Dhananjaya de Silva wants a ‘rethink’ about playing on spin-friendly pitches at home
Usually it is the visiting staff from South Africa, England, Australia and New Zealand to the subcontinent that bemoans circumstances and guarantees to do some soul looking at the top of the sequence. But Australia have accomplished their most dominant sequence victory over Sri Lanka on the island, and the tables have turned, the common order has been upended, and the boot is on the opposite foot.
Spin has traditionally been Sri Lanka’s go-to weapon with which to chop down visiting groups, and the floor in Galle is particularly infamous for taking fast flip. Australia, although, have now inflicted the largest Test loss Sri Lanka had ever suffered adopted by a nine-wicket defeat in successive Tests in Galle.
It shouldn’t be as if Galle is about to be blacklisted.
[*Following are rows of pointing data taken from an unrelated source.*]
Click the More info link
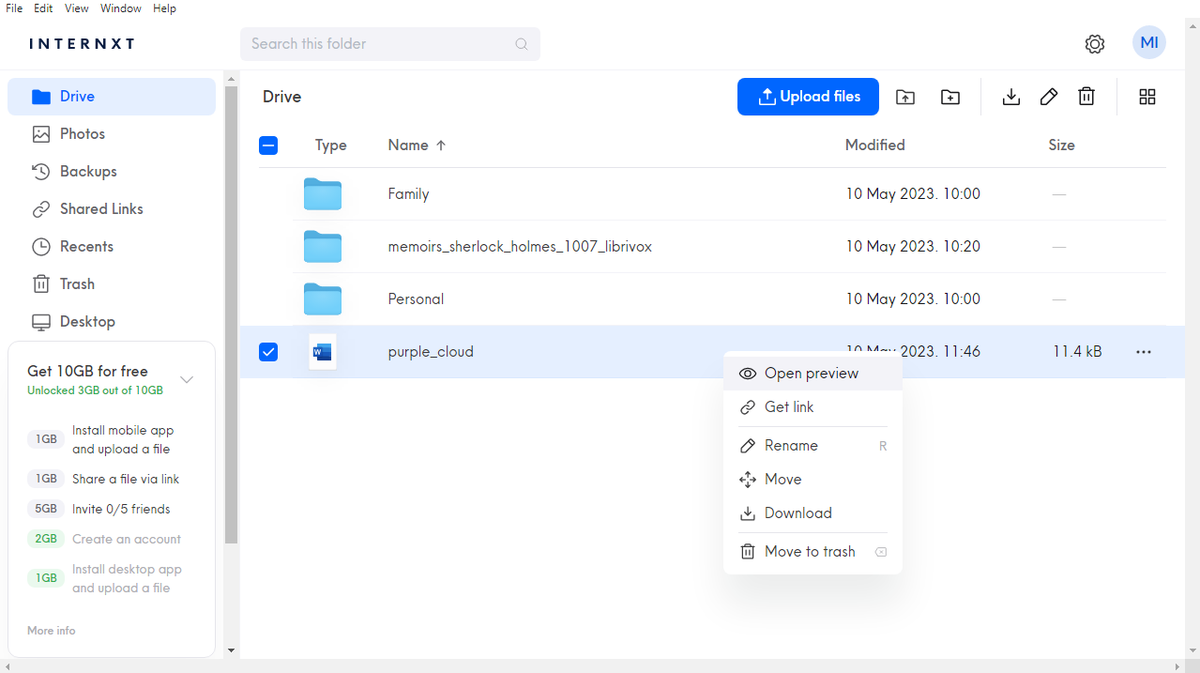 (51, 630)
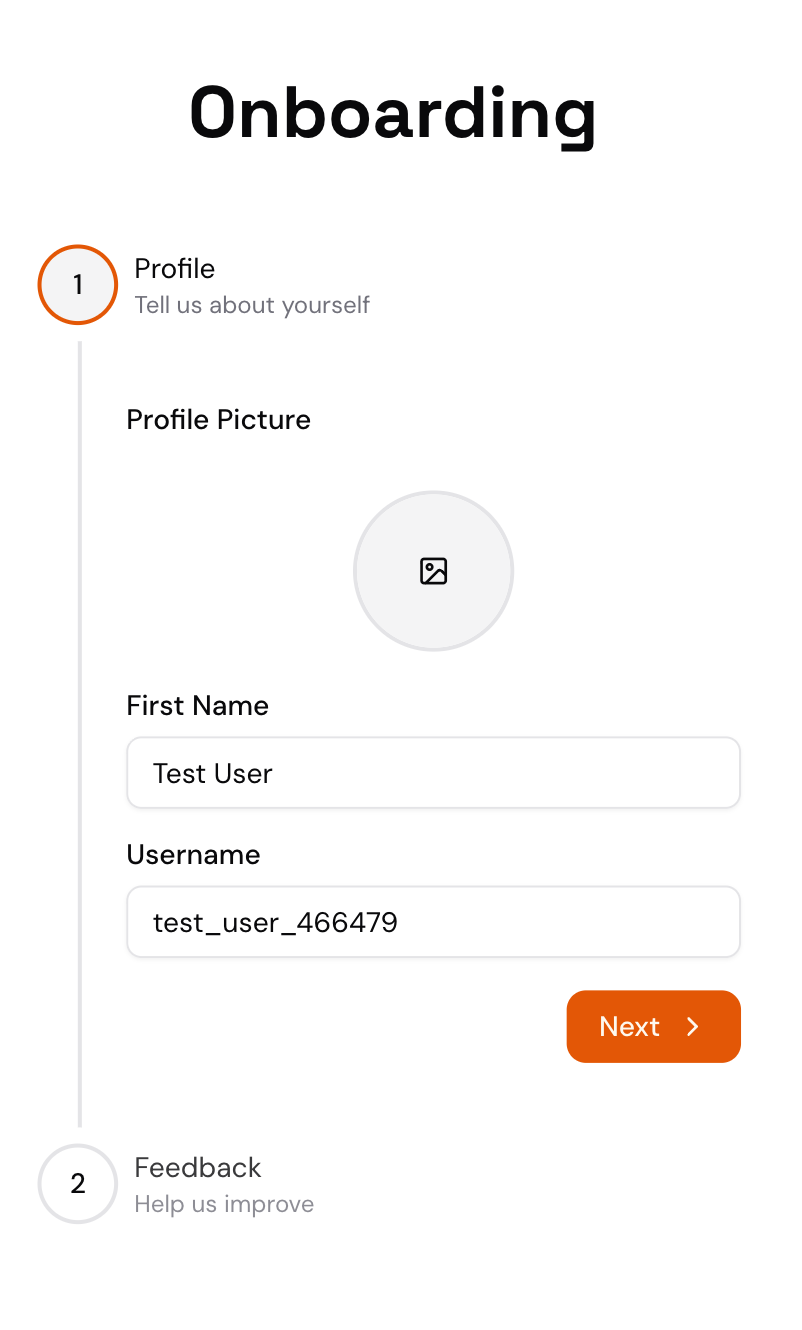
Task: Place cursor in the "test_user_466479" text
Action: (x=275, y=922)

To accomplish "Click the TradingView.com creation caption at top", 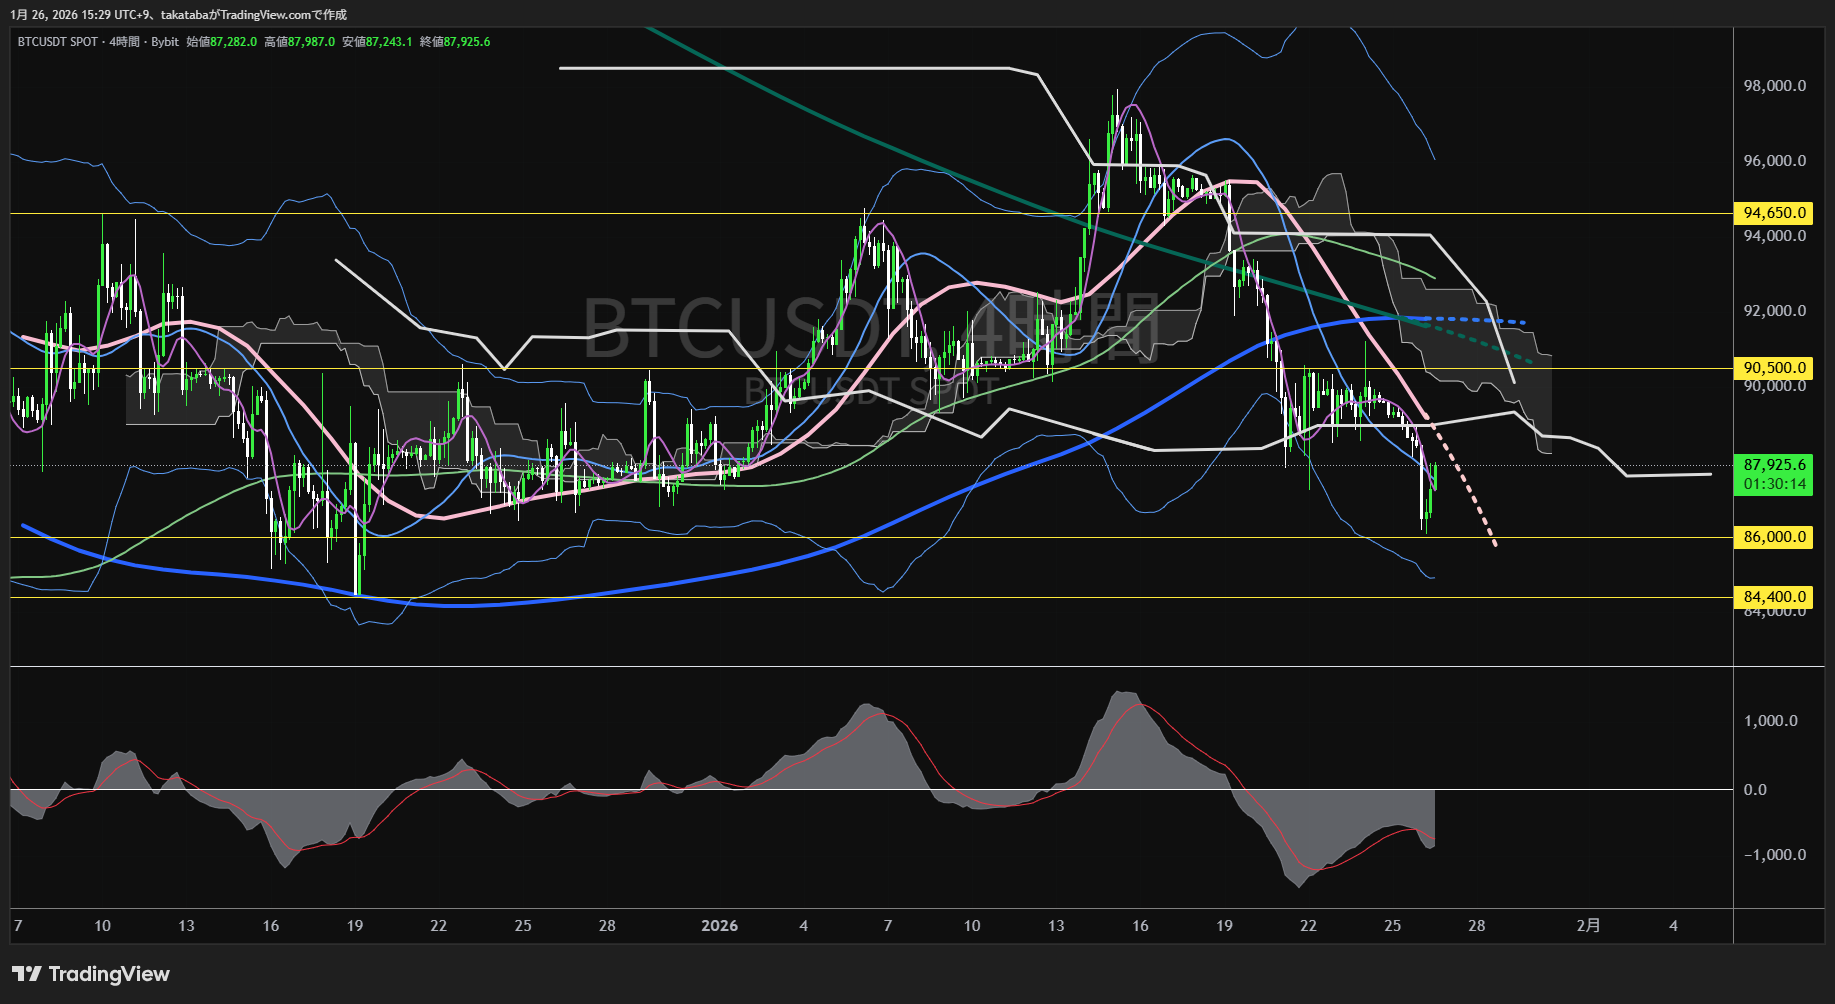I will point(178,14).
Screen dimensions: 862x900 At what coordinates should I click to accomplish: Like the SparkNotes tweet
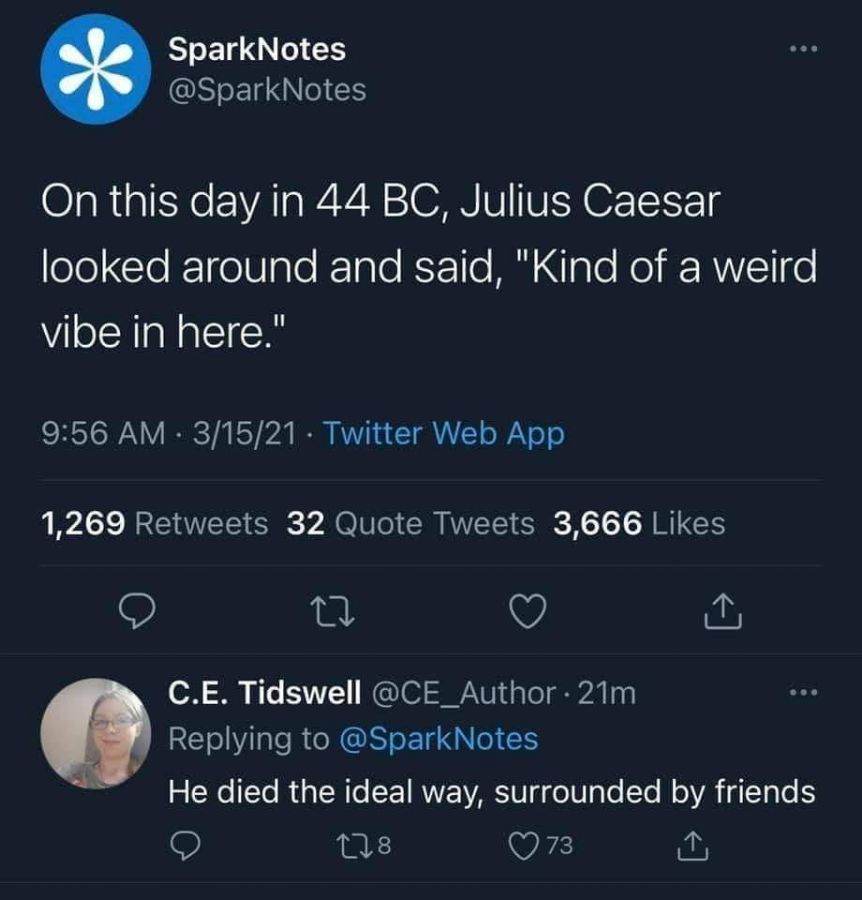(x=530, y=611)
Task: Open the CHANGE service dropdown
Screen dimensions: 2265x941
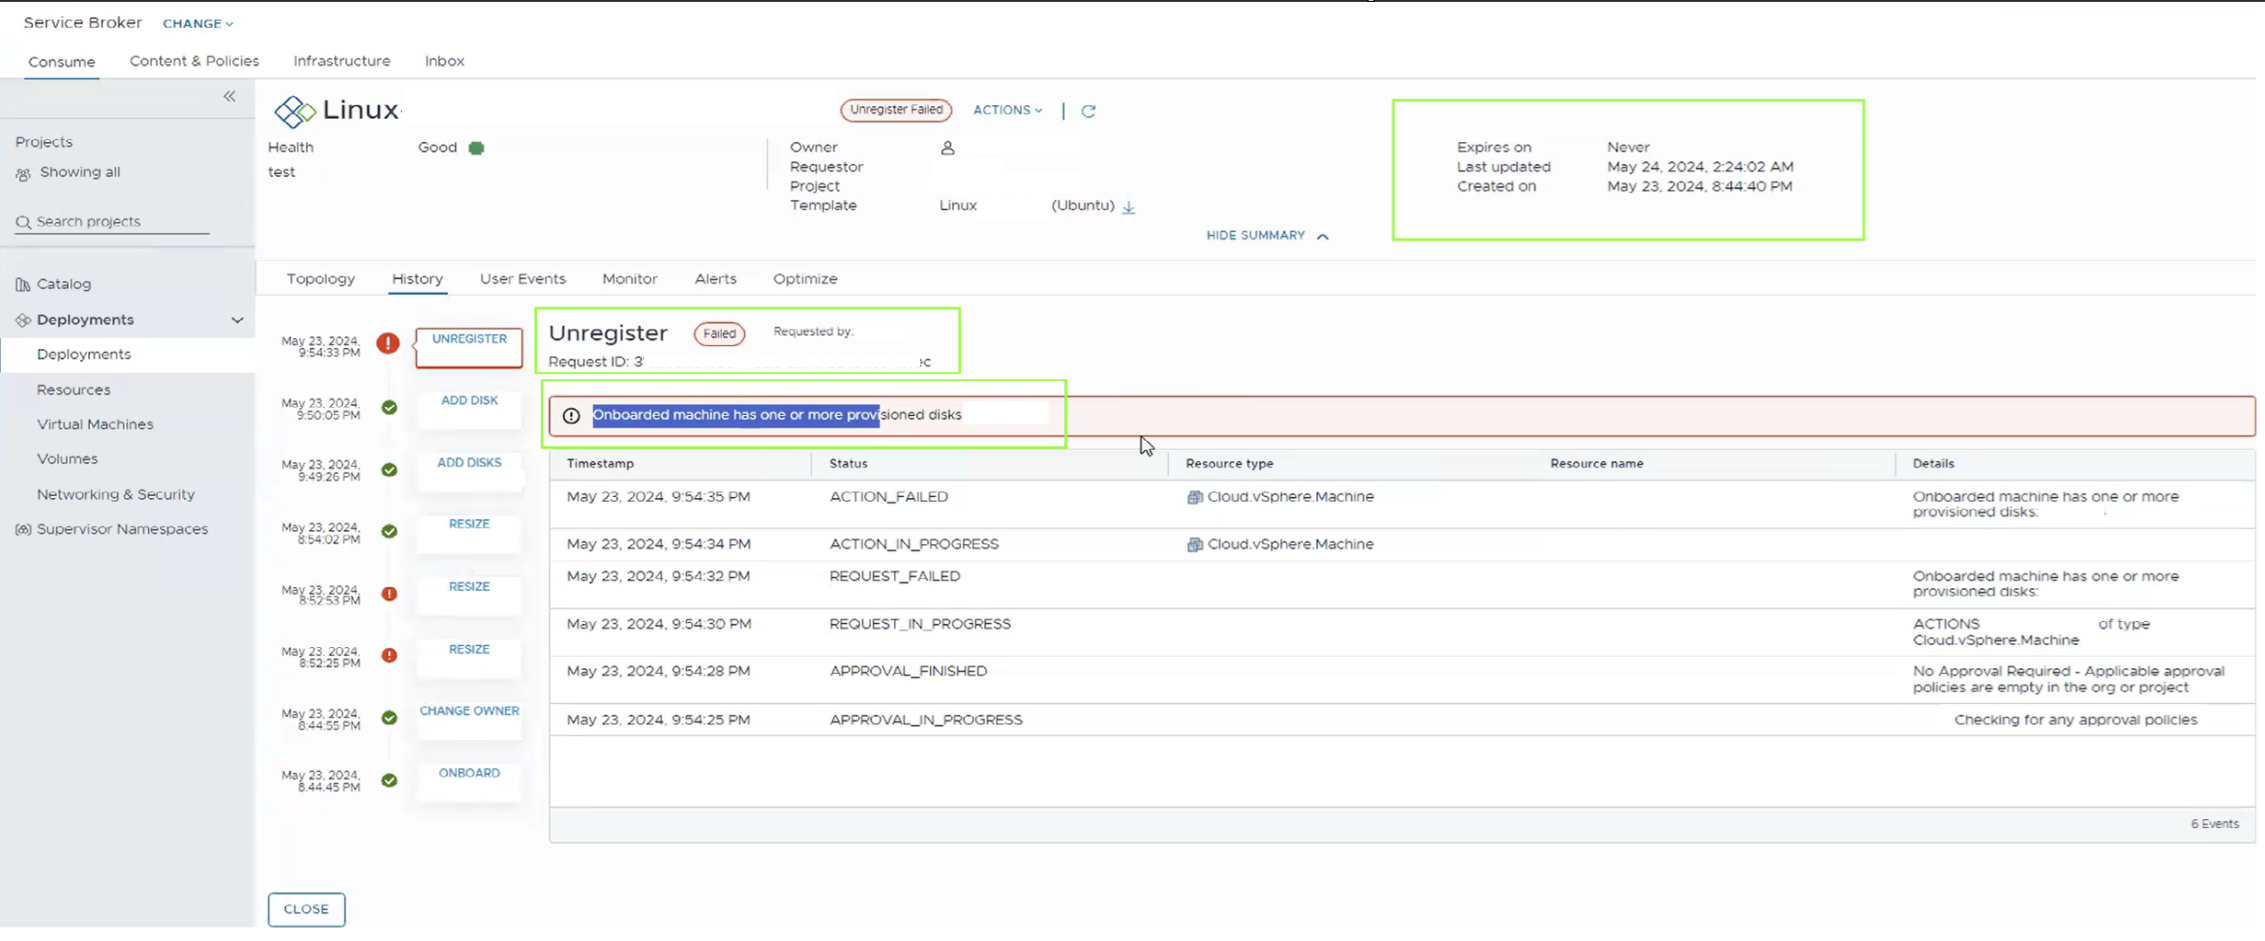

But Dhananjaya hinted that a higher weight loss program of home Tests elsewhere – the first venues thought-about might be Pallekele, and the SSC and P Sara in Colombo – could be a extra sustainable staff growth technique.
“As a batter, I do like playing in the other venues because my records there are better,” he stated. “If you take our batting averages, they’re lower than those of batters in other countries, and you can see why that is – because we bat in spin-friendly conditions.
“It’s exhausting to have an excellent report on these pitches. But bowlers must be very skillful to get wickets on good tracks too. Still, I believe it is value pondering about.”
Dhananjaya said Sri Lanka’s inability to convert their half-centuries to centuries had contributed substantially to this result. Both Australia and Sri Lanka had six occasions of a batter making fifty or more in the series. But five of Australia’s batters went on to make hundreds – including a double-ton – whereas Sri Lanka’s highest score of the series was 85 not out.
“On these tracks, it’s extremely exhausting to attain, and we’re at all times speaking about how set batsmen want to attain, and get to 150 or 200 to get to a good complete,” Dhananjaya said. “Not all of the six or seven batters who play will get runs, however the gamers that do make begins have to essentially capitalise. Australia had about two batters who scored in every innings, however these batters made huge ones.”